Nach dieser Antwort und einer kurzen Bedenkpause folgten die ersten Reaktionen. Der Giraffenmann, der, wie man inzwischen erfahren hatte, auf den Namen Walter Steinkorn hörte, machte den Anfang.
“Mein Freund und ich, wir schließen uns dem Vorschlag an, nicht wahr, Hansi?”
“Soweit keine Einwände.”
“Melissa, du bist ja sicher auch mit von der Partie?”
“Bin ich.”
“Ich mache ebenfalls mit.”
“Willkommen im Klub, Castor. Bleiben noch Sie übrig, Max.”

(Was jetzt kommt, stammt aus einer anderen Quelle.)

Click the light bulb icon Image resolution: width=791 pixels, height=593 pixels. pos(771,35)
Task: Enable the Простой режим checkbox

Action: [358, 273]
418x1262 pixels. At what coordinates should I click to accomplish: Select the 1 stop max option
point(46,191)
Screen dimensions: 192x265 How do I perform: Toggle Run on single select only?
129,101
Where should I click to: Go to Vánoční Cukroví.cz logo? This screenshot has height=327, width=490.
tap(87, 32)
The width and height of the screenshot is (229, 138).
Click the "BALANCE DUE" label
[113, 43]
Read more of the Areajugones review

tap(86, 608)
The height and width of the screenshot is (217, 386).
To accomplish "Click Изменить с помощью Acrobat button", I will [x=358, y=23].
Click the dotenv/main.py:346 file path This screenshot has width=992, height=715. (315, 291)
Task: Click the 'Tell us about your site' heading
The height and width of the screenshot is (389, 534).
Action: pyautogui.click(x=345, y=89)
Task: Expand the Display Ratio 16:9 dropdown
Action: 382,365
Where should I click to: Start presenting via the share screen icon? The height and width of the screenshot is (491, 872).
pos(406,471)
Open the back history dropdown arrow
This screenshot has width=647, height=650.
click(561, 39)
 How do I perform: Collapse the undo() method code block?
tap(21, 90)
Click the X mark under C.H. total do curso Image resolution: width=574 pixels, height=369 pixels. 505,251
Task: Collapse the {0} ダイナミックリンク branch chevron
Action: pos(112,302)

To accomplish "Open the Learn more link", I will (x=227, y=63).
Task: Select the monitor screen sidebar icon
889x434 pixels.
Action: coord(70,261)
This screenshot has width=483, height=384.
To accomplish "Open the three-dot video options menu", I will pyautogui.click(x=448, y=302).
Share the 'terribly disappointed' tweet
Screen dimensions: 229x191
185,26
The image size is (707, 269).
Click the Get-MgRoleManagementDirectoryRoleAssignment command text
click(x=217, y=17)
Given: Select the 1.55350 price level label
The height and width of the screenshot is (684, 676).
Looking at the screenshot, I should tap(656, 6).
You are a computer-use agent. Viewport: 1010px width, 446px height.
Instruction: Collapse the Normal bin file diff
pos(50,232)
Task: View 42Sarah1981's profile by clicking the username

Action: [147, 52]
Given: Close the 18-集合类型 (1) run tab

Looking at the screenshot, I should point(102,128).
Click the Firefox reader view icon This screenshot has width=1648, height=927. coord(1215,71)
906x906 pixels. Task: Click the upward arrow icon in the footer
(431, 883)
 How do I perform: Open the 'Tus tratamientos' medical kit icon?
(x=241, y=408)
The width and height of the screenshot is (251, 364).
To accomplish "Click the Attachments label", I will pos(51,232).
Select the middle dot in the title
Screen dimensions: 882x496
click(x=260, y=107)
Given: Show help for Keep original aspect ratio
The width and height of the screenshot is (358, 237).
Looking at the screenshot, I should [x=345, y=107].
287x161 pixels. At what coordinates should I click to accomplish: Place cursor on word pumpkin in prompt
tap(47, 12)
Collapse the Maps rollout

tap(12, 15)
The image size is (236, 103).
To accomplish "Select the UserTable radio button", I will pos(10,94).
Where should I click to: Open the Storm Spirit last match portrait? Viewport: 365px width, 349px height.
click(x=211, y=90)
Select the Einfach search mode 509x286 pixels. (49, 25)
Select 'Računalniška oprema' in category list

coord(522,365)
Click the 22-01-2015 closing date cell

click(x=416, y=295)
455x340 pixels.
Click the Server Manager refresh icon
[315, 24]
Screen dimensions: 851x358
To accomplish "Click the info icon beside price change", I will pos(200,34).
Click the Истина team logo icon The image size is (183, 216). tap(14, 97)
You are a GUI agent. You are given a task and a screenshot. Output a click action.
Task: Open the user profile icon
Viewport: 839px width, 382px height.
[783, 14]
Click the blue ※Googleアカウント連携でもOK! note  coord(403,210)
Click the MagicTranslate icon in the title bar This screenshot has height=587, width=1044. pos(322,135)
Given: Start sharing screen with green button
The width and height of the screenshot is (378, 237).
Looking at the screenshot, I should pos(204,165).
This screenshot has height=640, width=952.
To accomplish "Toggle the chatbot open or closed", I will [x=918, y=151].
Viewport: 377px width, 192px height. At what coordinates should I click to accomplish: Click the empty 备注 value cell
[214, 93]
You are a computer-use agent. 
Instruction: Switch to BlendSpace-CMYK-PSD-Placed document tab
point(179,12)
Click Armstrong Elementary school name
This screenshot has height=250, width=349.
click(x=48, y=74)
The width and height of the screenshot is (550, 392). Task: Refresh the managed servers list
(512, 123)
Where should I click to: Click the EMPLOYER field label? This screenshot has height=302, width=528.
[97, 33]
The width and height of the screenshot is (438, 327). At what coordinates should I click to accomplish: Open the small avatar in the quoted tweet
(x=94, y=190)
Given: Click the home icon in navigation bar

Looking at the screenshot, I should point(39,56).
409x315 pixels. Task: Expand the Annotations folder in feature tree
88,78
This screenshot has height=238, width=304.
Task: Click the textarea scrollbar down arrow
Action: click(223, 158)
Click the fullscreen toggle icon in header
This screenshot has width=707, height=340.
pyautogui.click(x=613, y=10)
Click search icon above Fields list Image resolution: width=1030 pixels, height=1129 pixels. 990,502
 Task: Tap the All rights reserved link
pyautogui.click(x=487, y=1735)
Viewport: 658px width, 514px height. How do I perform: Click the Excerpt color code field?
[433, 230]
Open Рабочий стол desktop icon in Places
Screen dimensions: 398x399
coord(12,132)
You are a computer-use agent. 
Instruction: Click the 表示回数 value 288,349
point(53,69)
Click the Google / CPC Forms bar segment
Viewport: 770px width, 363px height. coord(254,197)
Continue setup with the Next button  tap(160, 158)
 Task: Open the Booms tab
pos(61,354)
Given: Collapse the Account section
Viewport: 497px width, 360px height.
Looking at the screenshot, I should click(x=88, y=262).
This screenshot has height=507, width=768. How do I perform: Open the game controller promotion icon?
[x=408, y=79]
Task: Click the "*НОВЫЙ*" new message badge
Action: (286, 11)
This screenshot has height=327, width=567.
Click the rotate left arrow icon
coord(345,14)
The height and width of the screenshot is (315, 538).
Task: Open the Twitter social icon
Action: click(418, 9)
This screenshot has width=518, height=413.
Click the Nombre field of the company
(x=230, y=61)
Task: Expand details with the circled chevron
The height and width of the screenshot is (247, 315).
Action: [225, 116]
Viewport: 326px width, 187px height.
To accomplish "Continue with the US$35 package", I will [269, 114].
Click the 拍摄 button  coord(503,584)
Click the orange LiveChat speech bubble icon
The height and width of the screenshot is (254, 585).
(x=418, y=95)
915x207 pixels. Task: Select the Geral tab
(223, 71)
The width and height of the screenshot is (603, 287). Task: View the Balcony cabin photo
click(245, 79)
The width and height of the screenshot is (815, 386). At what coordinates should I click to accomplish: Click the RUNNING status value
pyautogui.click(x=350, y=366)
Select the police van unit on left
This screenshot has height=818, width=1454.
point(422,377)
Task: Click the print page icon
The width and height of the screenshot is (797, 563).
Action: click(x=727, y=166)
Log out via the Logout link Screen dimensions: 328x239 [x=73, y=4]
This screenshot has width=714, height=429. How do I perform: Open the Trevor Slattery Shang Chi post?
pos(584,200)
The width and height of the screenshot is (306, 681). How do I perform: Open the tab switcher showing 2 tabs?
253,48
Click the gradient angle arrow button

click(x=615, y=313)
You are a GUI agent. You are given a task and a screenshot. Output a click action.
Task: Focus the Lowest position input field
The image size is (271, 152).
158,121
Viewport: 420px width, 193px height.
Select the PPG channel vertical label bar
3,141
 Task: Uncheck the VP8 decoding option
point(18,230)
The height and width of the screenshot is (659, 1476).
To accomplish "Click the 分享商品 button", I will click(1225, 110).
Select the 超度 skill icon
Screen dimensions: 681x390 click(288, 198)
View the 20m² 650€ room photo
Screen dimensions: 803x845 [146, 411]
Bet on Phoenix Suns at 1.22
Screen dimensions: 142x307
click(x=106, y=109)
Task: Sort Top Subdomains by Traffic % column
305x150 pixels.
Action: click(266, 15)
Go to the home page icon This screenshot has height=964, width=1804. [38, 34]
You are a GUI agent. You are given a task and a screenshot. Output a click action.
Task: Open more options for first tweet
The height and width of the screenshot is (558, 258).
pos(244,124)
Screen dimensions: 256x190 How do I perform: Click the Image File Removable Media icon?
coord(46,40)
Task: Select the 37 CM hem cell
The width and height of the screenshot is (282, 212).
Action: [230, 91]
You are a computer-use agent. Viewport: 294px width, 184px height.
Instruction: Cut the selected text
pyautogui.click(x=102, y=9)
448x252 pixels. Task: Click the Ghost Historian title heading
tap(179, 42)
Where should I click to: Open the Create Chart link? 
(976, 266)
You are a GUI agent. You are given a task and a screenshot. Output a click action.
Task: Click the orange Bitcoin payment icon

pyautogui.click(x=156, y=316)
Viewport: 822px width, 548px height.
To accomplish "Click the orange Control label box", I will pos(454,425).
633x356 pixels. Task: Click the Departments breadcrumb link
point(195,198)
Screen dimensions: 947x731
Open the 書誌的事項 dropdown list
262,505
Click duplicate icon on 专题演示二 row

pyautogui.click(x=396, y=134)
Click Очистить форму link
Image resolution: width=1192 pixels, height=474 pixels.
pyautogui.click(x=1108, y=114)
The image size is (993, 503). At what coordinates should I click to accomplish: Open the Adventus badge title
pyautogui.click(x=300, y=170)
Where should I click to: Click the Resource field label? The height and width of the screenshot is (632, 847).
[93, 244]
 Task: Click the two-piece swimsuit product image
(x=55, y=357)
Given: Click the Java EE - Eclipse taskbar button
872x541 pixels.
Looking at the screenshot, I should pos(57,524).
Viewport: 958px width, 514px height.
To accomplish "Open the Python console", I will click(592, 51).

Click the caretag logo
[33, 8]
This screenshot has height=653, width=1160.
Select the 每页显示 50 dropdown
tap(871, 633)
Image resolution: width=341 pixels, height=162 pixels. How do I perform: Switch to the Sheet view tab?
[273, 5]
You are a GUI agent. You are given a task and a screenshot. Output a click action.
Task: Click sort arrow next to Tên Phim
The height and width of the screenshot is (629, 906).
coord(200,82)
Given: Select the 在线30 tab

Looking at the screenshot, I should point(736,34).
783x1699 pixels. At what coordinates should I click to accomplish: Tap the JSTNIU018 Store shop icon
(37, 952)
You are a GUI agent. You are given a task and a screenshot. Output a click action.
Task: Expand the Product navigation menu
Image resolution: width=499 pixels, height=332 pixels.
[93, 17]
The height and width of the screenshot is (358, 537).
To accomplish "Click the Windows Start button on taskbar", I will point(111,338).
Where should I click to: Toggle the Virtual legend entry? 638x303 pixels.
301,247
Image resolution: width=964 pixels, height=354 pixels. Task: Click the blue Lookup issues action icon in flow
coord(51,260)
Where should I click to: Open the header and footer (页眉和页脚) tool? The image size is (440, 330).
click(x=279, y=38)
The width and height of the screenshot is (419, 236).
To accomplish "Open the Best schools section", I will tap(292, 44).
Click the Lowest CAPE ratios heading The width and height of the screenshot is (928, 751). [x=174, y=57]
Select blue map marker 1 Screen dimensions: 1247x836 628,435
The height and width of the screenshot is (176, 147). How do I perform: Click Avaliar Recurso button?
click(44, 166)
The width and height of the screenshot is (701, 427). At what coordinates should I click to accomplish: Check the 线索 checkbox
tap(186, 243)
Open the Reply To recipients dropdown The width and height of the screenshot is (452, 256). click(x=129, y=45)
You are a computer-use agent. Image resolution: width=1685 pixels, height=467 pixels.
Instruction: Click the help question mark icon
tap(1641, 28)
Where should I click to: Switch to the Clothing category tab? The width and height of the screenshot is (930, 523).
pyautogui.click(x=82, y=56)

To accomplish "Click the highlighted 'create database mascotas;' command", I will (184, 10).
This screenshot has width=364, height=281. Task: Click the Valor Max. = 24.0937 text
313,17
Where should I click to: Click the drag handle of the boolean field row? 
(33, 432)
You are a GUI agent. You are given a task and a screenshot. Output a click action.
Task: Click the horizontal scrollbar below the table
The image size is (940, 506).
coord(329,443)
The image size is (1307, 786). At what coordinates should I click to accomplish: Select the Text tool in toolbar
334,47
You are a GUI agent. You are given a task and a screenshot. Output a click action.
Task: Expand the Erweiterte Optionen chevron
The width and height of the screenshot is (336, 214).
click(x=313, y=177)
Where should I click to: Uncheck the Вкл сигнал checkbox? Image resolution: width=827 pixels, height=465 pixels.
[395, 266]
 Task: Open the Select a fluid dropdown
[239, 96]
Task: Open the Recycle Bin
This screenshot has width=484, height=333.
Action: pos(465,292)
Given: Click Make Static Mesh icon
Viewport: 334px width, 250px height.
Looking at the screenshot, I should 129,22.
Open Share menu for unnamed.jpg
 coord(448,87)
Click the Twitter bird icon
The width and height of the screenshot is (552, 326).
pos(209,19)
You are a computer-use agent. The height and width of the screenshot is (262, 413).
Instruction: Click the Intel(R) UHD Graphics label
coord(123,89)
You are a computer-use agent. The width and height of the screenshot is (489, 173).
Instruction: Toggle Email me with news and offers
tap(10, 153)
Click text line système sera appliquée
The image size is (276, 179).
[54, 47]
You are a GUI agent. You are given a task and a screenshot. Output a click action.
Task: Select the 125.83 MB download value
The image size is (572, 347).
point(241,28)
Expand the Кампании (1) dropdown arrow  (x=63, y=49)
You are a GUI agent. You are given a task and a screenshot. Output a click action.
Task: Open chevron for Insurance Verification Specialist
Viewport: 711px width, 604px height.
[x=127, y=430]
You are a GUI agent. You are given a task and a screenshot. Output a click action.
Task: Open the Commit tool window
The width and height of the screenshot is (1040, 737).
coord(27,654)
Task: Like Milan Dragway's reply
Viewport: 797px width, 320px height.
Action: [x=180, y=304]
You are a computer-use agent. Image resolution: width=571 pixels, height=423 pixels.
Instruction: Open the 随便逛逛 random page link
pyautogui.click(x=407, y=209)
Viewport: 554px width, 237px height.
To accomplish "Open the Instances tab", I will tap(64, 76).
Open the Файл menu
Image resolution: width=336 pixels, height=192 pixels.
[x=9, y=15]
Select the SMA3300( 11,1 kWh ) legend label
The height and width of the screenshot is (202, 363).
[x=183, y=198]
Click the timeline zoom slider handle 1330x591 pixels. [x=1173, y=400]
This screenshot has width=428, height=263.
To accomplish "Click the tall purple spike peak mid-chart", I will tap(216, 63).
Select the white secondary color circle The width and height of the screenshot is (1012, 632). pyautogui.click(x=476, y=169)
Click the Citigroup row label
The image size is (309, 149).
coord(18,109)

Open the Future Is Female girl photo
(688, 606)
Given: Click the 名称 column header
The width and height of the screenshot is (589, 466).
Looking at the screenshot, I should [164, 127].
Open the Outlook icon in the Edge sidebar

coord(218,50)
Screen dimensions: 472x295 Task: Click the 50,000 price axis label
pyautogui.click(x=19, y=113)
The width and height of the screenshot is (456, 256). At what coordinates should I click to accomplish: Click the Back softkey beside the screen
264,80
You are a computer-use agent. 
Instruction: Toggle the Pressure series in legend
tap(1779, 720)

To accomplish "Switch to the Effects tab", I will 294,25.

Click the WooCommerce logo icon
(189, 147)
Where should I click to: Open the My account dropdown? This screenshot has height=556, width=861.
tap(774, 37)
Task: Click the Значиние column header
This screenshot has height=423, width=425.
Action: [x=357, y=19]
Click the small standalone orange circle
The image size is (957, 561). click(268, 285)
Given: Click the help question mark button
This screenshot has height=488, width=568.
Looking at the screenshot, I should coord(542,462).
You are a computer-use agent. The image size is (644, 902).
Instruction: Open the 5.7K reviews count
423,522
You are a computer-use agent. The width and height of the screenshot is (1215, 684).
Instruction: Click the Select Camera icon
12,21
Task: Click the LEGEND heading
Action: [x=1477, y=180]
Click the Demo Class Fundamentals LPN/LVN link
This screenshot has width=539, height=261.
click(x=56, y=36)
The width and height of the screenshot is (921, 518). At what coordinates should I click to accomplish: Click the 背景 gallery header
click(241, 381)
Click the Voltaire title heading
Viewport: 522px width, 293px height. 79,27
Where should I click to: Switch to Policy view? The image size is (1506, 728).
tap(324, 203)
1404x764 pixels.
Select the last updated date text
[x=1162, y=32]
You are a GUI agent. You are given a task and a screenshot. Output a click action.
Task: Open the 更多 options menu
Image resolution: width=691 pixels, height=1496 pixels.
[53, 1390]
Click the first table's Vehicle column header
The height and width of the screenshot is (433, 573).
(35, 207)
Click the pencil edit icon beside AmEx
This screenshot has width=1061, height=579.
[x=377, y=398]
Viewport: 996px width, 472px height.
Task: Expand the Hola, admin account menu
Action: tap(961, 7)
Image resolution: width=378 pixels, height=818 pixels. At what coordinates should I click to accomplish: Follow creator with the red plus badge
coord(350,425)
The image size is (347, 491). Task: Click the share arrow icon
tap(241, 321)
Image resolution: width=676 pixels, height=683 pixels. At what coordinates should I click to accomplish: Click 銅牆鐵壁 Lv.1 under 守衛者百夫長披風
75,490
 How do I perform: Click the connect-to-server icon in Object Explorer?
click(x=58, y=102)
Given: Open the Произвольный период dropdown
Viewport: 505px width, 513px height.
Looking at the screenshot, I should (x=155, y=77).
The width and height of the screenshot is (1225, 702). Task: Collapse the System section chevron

“Weiß zwar nicht, wohin uns die Sache genau führen wird. Aber einverstanden. Will mich nicht ausschießen.”
Nach Wortbeiträgen von Arndt Andersen und meiner Wenigkeit bekräftigte der Kamerad mit dem rostroten Vollbart, der sich der Gruppe als Max Kohlmunk vorgestellt hatte, und, wie von mir unlängst vermutet, so gerne “Leader of the Pack” gewesen wäre, seine letzten Worte, die anfängliche Skepsis zurückstellend, mit einem zustimmenden Kopfnicken. Damit war das Vorhaben formell abgesegnet…
“Verehrtes Publikum, ich bringe, aus gegebenen Anlass, ein - ich nenne es hier mal - kleines Demi-Monde-Epos zu Gehör.”
Mit dieser Eröffnung gab, was ich so nicht erwartet hatte, Walter Steinkorn den erzählerischen Auftakt. Bevor er aber ansetzte, wandte er er sich erst noch - und das in einem komplizenhaften Ton - an seinen Freund:
“Oder als was würdest du die Geschichte bezeichnen, Hansi?”
“Ich? Nun… als, ich würde sagen, Räuberpistole.”